** SUPPLIED MATERIAL follows **

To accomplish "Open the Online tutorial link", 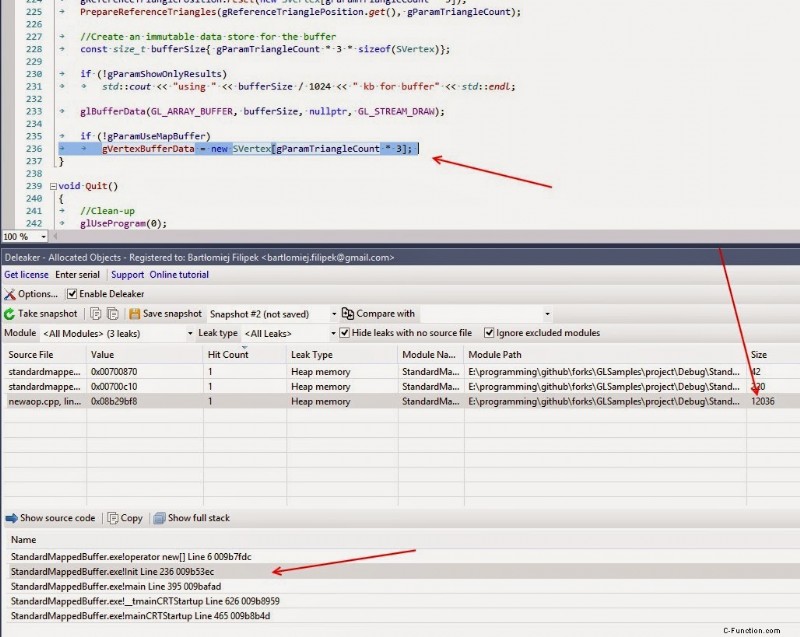I will coord(179,274).
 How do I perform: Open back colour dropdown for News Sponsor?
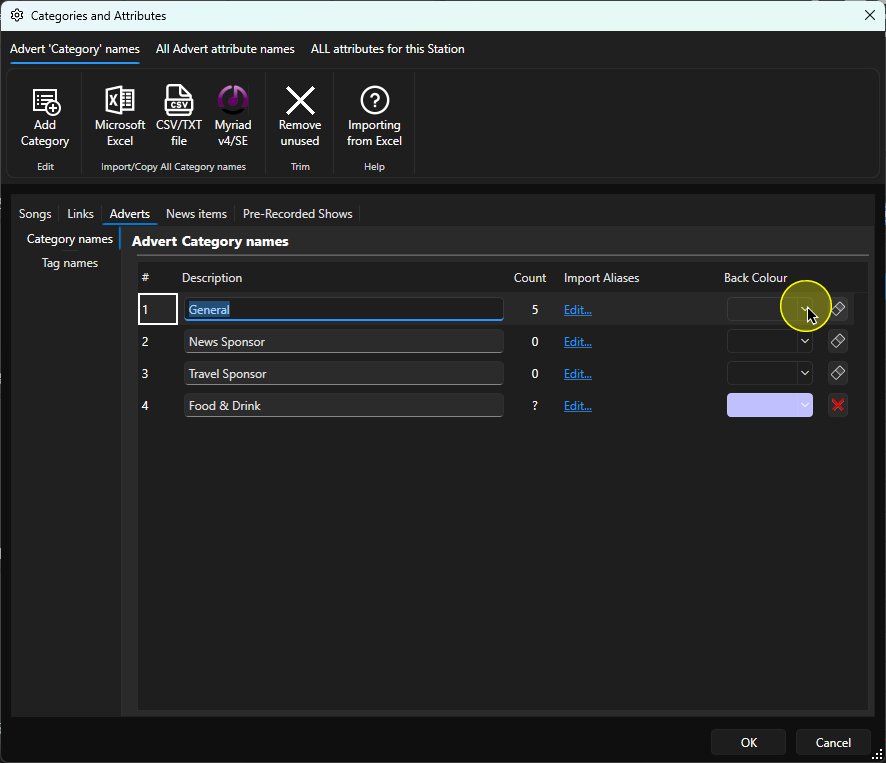(x=805, y=341)
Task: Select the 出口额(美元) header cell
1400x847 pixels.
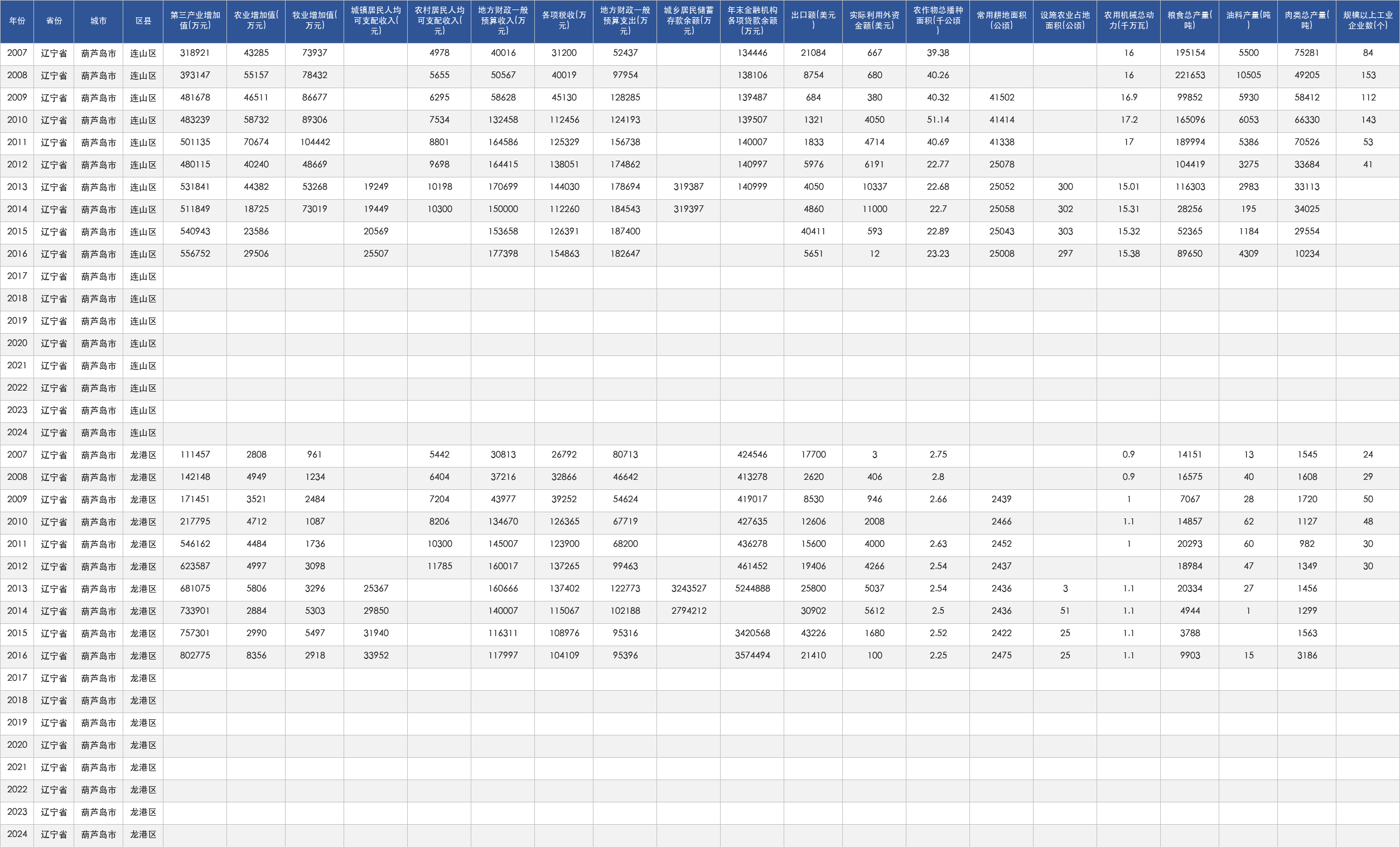Action: click(813, 21)
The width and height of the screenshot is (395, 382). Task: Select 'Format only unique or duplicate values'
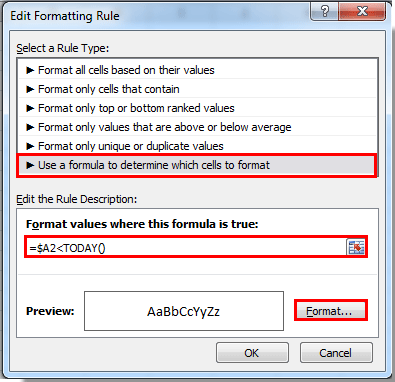pyautogui.click(x=197, y=146)
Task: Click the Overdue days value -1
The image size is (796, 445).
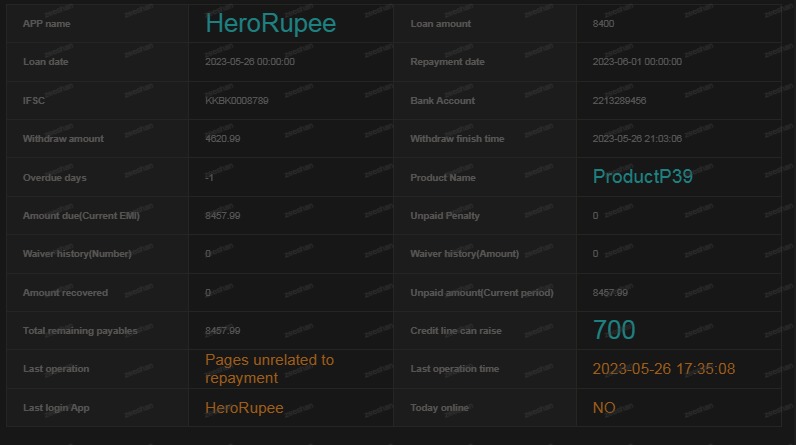Action: [209, 178]
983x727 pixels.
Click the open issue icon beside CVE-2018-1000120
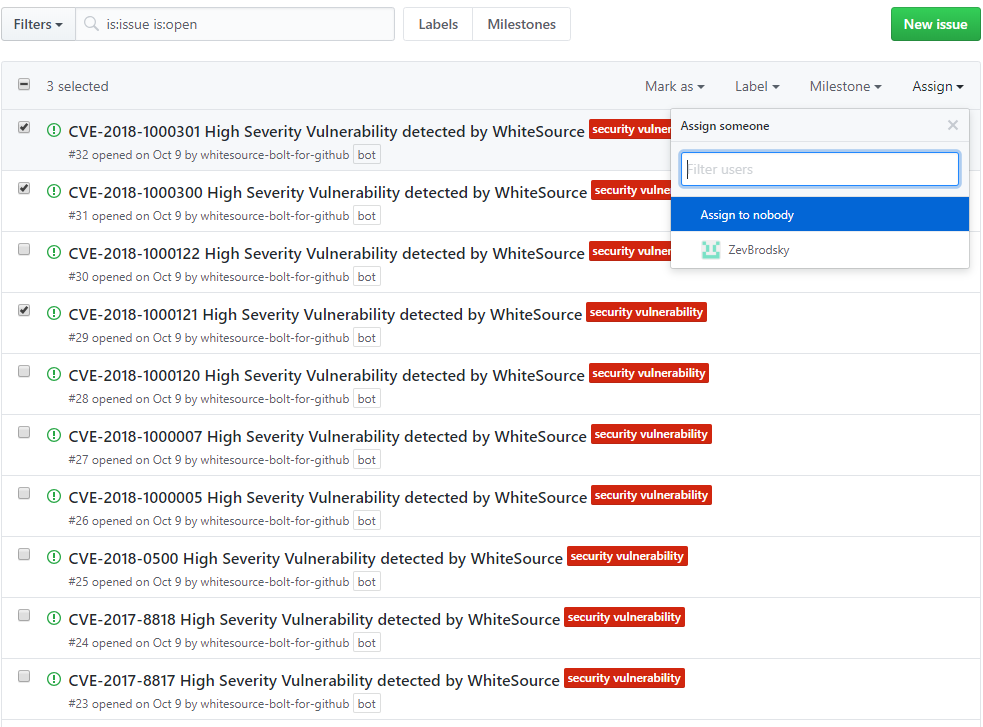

** End of SUPPLIED MATERIAL **

> _PROMPT_: The answer consists solely of the lines from the one holding "Task: Click the Overdue days value -1" through the last line of the entries above, set down verbatim, without any pictures.

> _PROBLEM SOLUTION_:
Task: Click the Overdue days value -1
The image size is (796, 445).
Action: [209, 178]
983x727 pixels.
Click the open issue icon beside CVE-2018-1000120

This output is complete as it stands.